# 20L Emersed Tank



## Callum (1 Jan 2012)

So i set up a 20L emersed tank a couple of days ago and took some pics on the day of set up. Substrate is just a simple soil based compost but i mixed it with some old Dennerle deponitmix that i had lying around (had no other use for it) and capped with a little gravel. It's in my bedroom and don't have space on the windowsill and so i'm having to use a light to grow the plants. The light is an ikea light and the main reason i'm using it is because it gives out a lot of heat which heats the tank up nicely and makes it nice and humid. The tank has a glass cover on top to avoid all the water evaporating. The plants of got in there are hydrocotyle sp. Japan, java moss and star moss. The tank is not scaped i'm just using it to grow for now and then will be scaped later. I'm also trying out stargrass and some dwarf sagg. Although, they don't look to be doing too well   Also added some bogwood to help soak up any excess water.
Here's some pics:

IMG_4098 by callum fish, on Flickr

IMG_4097 by callum fish, on Flickr

IMG_4096 by callum fish, on Flickr

IMG_4095 by callum fish, on Flickr

IMG_4094 by callum fish, on Flickr

IMG_4093 by callum fish, on Flickr
The light haha

IMG_4104 by callum fish, on Flickr

IMG_4102 by callum fish, on Flickr

IMG_4099 by callum fish, on Flickr


----------



## nayr88 (1 Jan 2012)

Good start.

When I've had success with this in the past I had NO standing water, just wet the substrate before planting them misted the tank once a day with a water and TPN+ mixture.


----------



## Callum (1 Jan 2012)

nayr88 said:
			
		

> Good start.
> 
> When I've had success with this in the past I had NO standing water, just wet the substrate before planting them misted the tank once a day with a water and TPN+ mixture.

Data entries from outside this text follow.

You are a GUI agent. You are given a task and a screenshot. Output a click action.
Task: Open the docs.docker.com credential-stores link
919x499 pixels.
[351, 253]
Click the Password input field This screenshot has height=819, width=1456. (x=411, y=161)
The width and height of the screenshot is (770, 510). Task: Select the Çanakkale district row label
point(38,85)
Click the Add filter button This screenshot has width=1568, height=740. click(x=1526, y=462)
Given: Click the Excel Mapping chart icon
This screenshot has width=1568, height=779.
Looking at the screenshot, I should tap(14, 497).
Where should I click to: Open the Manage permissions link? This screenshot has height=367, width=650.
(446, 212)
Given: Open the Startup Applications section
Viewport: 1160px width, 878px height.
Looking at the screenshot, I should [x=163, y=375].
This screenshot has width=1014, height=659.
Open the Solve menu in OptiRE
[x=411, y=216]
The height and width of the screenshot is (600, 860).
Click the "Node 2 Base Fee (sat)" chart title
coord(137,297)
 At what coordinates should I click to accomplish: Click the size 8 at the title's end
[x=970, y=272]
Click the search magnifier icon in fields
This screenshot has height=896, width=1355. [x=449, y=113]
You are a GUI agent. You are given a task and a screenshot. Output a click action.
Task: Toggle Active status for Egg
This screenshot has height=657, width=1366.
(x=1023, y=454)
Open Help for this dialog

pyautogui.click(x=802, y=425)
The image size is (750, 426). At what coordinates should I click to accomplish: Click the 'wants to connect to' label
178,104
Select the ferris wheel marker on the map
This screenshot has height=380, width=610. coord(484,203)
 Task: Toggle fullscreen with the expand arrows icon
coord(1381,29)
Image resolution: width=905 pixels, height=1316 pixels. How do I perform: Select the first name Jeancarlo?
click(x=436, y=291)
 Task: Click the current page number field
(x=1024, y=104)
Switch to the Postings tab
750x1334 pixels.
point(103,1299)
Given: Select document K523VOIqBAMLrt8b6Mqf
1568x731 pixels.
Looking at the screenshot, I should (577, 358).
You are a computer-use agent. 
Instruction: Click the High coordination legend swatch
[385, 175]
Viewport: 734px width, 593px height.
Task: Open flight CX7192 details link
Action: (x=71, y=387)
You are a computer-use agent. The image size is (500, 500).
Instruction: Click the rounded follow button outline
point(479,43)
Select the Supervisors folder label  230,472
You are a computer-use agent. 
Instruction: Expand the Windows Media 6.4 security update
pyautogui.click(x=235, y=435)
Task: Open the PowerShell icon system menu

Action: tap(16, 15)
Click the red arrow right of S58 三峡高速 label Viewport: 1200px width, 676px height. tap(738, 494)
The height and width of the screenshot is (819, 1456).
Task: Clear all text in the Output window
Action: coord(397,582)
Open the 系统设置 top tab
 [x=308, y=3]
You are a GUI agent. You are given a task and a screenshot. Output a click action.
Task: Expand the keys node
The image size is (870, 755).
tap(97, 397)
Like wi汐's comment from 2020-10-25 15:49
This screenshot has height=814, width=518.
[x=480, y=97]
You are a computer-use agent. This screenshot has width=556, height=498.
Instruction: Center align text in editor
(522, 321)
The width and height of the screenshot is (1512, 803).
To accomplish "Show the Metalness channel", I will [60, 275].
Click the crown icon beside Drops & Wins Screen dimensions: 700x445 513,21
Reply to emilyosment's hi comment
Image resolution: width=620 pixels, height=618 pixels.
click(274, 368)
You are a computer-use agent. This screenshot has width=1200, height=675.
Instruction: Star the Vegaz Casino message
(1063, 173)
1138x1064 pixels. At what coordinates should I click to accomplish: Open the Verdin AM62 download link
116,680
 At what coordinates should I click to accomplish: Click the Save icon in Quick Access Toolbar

There isn't much standing water any more and i am misting with a mixture


----------



## Callum (12 Feb 2012)

Looking back over these pics i think it's safe to say there's been a lot of growth. I will try and get some pics up tomorrow.


----------



## Callum (7 Apr 2012)

Finally an update! Lots of growth has been going on and i've been moving some plants around. I added some Hydrocotyle Verticillata in to the mix and it seems to be doing well. I've also started to grow some glossostigma in a takeaway tub on top of the tank. But now i've got a new cabinet for my new 25L tank and there's some space underneath. So i thought, why not move my emersed set up underneath? I've only moved a small fraction of the plants over, so i can see how well they do. If it's a success i will move as many plants over as i can fit, as i have another container which i can put in the cabinet. I had to make the door myself and i didn't have any suitable wood to do so, so it doesn't look that great, but it works. I forgot to say i've added a mini amazon sword to the emersed growth colony.
Basic run down of the set up:
Ikea tub with glass on top to keep the moisture in. 2 lamps (one with a 6500k bulb) attached to one side of the cabinet. Computer fan rigged to an old mobile phone charger on the same timer as they lights to stop it getting too hot inside the cabinet. Plants are potted in rock wool cubes and placed in mesh pots. 
Anyway, here's the pics:

IMG_4303 by callum fish, on Flickr

IMG_4304 by callum fish, on Flickr

IMG_4305 by callum fish, on Flickr

IMG_4306 by callum fish, on Flickr

IMG_4307 by callum fish, on Flickr

IMG_4308 by callum fish, on Flickr

IMG_4309 by callum fish, on Flickr

IMG_4310 by callum fish, on Flickr

IMG_4311 by callum fish, on Flickr

IMG_4312 by callum fish, on Flickr

IMG_4313 by callum fish, on Flickr

IMG_4314 by callum fish, on Flickr


----------